At one point a committee member said, in the middle of a point I was trying to make, that, “Everyone is a little Autistic,” I was stunned. I immediately corrected the person; either you are Autistic or you are not Autistic, but it is absurd to state that it is something that all of us are. It was all the more maddening because none of the other committee members seemed to think the comment was disrespectful or inappropriate. No one said anything, which effectively erased my disability from their discussion. If everyone is a little Autistic then what is the point of listening to an actual Autistic voice? What bothers me the most is that all of the committee members have a stake in lives of neurodivergent people, yet they seemed oblivious to how their treatment of their one neurodivergent member reflected on the treatment of all neurodivergent people, including in some cases, their own children. They not only lack the actual experience of neurodiversity [despite the claims of being “a little bit autistic”], but many also lacked any understanding of disability theory and history whatsoever. Without understanding, our history, how are we to providing safe and inclusive space for neurodivergent people?

How can we ever start to discuss empowerment without first demonstrating a desire to give up power so that others can take part? In order to tear this wall of neurotypical privilege down you can’t simply give a neurodivergent person a seat at the table and believe your responsibility ends there. Forcing neurodivergent people to operate in neuro-normative spaces will always create a disadvantage for us. It’s unfair. It acts as a barrier and inhibits our ability to fully use our strengths. It is the responsibility of neurotypical and non-disabled people to understand the full range of accommodations and assure they exist in the first place. It should not be the responsibility neurodivergent people to constantly remind everyone. Neurotypical and non-disabled people have the responsibility to understand our history in detail [institutionalization, infantilization, segregation, sterilization, eugenics, etc.] and question how that history and its narratives contributes to their own understanding of our lives and how this narrative continues to disempower us. Neurotypical and non-disabled people have a responsibility to listen our voices without filtering out the meaning of the message in order to make themselves feel more comfortable.

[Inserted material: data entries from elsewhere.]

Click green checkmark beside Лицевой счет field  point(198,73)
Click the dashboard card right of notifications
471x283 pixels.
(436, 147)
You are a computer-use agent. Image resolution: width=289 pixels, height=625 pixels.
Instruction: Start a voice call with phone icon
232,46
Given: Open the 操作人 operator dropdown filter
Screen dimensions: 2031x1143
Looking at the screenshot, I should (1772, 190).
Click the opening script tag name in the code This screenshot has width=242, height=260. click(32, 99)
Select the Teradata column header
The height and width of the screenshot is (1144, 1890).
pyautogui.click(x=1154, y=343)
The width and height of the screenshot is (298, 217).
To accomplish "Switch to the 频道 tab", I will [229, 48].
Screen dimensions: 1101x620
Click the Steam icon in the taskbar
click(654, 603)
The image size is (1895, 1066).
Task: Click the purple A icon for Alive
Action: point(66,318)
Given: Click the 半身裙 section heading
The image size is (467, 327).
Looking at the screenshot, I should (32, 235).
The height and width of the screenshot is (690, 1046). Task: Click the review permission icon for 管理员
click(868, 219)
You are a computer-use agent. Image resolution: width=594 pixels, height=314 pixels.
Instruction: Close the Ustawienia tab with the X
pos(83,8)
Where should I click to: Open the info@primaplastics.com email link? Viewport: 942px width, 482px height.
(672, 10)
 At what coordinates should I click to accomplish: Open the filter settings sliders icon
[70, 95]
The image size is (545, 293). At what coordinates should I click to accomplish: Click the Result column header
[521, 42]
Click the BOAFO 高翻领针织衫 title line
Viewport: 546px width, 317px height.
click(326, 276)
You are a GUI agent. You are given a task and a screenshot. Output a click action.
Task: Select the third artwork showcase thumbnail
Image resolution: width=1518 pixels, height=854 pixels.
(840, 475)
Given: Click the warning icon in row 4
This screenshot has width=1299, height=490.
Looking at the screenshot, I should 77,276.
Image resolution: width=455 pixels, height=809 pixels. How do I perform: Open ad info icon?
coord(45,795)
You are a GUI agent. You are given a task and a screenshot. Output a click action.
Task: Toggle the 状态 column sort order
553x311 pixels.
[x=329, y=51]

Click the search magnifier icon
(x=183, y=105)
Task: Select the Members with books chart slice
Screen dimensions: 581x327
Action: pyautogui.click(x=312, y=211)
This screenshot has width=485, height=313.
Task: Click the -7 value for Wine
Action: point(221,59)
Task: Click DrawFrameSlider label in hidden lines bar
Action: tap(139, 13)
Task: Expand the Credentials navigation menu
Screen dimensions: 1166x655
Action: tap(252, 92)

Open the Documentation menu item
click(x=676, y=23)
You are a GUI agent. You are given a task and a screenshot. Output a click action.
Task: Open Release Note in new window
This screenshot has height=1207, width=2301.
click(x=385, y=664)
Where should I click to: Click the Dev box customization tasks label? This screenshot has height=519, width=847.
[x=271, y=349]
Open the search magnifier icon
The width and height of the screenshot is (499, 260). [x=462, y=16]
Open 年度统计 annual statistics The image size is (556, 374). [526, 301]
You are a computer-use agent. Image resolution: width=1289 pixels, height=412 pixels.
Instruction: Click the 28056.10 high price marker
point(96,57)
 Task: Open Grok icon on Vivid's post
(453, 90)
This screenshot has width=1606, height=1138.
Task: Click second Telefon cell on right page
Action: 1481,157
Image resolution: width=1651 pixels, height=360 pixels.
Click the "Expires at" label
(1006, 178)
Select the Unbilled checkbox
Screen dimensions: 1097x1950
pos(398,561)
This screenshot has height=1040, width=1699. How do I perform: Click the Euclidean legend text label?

This metaphorical, neurotypical wall erases our voices and the validity of our lived experience. Creating spaces where our experiences are listen to and valued will help bring the wall down. Until them, my head will remain really sore.


The Nuerotypical Wall


Brent White is Autistic. He designs and directs adult programs for intellectually and developmentally disabled adults for the non-profit Ala Costa Centers in Berkeley, California.